Task 1
Please reproduce the rows word for word, starting at the first row and ending with the line that contains "will click(x=402, y=639).".

··· Source ···

How to find asteroids for deep core blasting

Greetings miners!

I have read several comments that asteroids with fissures - ie those that can be blasted open with seismic charges - are very hard to find. I had similar thoughts myself, until I found this technique that seems to turn them up fairly readily (6 this morning in pretty quick succession).

The method relies on the fact that the rocks with fissures shine a bright golden colour when scanned with the pulse wave analyser. They are indeed uncommon as a proportion of all asteroids, but the pulse wave analyser has considerable range, especially at the higher classes - go for class A if you can. To exploit this property, do not fly through the ring as you would have done when using prospector limpets exclusively to find valuable rocks; instead, fly high above the ring, then look down and use your pulse wave analyser to scan a large number of asteroids.

Asteroids with cores also have a distinctive shape. It appears that there is only one crackable asteroid of each type (thanks YinYin), likely for animation reasons. You may sometimes find other, smaller asteroids with a similar golden colour; it helps to learn the shape of the core asteroid so as to avoid the red herrings.

··· Available data ···

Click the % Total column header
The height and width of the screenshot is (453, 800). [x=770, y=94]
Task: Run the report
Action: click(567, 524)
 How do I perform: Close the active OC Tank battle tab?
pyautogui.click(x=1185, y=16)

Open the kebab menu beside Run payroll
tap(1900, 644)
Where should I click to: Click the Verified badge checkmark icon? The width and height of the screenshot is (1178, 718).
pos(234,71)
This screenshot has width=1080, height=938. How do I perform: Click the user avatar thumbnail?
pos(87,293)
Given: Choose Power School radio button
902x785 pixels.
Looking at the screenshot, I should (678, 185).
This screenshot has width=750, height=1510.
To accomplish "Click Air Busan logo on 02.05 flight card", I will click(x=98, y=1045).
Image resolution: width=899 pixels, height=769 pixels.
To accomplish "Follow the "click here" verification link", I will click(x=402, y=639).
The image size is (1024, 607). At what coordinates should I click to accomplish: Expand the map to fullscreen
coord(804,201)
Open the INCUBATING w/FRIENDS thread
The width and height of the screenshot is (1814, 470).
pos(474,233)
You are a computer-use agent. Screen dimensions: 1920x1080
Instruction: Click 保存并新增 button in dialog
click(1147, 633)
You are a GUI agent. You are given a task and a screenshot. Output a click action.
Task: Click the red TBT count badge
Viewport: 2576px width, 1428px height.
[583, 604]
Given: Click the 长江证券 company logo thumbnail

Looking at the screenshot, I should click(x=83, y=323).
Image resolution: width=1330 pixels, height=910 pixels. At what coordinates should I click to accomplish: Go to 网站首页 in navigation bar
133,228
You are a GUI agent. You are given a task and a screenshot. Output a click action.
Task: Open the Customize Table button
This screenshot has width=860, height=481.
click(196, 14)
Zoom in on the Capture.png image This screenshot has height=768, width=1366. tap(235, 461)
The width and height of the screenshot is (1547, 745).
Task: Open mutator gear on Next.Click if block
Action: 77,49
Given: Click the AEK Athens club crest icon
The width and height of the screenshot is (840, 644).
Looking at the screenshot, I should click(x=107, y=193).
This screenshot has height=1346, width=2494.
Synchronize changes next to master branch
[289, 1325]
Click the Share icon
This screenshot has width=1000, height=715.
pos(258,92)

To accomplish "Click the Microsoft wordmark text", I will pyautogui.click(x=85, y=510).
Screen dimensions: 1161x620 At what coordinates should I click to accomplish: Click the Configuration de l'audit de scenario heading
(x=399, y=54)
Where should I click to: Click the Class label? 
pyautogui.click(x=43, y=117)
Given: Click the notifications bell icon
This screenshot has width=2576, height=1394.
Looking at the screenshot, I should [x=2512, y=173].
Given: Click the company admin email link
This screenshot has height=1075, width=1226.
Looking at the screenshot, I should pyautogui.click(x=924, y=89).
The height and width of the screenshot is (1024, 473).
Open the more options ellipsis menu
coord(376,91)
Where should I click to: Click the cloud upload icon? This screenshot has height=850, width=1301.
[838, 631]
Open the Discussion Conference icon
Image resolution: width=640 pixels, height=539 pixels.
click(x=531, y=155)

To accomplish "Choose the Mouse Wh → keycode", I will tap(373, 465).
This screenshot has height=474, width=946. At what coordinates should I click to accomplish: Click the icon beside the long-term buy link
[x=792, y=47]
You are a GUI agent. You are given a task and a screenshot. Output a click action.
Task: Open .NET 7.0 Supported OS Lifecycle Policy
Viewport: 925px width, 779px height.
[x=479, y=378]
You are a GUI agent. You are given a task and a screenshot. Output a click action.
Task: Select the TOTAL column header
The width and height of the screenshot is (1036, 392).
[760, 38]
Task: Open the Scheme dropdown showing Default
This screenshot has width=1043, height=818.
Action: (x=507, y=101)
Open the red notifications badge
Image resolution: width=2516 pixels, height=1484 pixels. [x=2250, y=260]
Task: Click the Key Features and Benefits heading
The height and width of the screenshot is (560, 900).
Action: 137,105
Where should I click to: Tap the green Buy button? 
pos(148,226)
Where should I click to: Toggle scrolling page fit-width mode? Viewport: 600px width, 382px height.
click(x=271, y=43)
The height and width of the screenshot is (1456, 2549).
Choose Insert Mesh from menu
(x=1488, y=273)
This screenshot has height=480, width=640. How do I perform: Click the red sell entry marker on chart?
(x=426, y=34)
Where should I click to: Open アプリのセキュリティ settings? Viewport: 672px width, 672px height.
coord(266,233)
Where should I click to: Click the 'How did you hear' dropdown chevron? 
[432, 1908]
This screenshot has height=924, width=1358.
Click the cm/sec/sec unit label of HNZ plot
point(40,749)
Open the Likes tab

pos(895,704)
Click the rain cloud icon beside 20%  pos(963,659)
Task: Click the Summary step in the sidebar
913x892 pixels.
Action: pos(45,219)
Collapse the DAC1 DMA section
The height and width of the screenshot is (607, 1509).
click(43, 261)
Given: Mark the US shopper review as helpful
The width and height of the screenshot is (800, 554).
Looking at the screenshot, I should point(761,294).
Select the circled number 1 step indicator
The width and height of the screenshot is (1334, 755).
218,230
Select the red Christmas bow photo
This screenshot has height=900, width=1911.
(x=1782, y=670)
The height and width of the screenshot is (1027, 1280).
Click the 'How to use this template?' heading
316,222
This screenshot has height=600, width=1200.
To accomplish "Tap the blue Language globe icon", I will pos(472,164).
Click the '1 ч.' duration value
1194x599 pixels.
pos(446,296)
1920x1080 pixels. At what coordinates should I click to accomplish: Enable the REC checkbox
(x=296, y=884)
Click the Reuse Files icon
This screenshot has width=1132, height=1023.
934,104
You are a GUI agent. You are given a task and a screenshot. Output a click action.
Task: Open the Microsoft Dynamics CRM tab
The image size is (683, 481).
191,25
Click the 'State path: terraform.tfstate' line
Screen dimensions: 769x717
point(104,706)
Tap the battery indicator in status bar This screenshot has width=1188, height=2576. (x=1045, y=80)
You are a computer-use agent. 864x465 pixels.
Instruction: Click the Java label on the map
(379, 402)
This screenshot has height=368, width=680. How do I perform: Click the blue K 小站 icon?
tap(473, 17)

···

Task 2
Print the whole post above on finding asteroids for deep core blasting, word for word.

Exercise output 1
Click the % Total column header
The height and width of the screenshot is (453, 800). [x=770, y=94]
Task: Run the report
Action: click(567, 524)
 How do I perform: Close the active OC Tank battle tab?
pyautogui.click(x=1185, y=16)

Open the kebab menu beside Run payroll
tap(1900, 644)
Where should I click to: Click the Verified badge checkmark icon? The width and height of the screenshot is (1178, 718).
pos(234,71)
This screenshot has width=1080, height=938. How do I perform: Click the user avatar thumbnail?
pos(87,293)
Given: Choose Power School radio button
902x785 pixels.
Looking at the screenshot, I should (678, 185).
This screenshot has width=750, height=1510.
To accomplish "Click Air Busan logo on 02.05 flight card", I will click(x=98, y=1045).
Image resolution: width=899 pixels, height=769 pixels.
To accomplish "Follow the "click here" verification link", I will click(x=402, y=639).

Exercise output 2
How to find asteroids for deep core blasting

Greetings miners!

I have read several comments that asteroids with fissures - ie those that can be blasted open with seismic charges - are very hard to find. I had similar thoughts myself, until I found this technique that seems to turn them up fairly readily (6 this morning in pretty quick succession).

The method relies on the fact that the rocks with fissures shine a bright golden colour when scanned with the pulse wave analyser. They are indeed uncommon as a proportion of all asteroids, but the pulse wave analyser has considerable range, especially at the higher classes - go for class A if you can. To exploit this property, do not fly through the ring as you would have done when using prospector limpets exclusively to find valuable rocks; instead, fly high above the ring, then look down and use your pulse wave analyser to scan a large number of asteroids.

Asteroids with cores also have a distinctive shape. It appears that there is only one crackable asteroid of each type (thanks YinYin), likely for animation reasons. You may sometimes find other, smaller asteroids with a similar golden colour; it helps to learn the shape of the core asteroid so as to avoid the red herrings.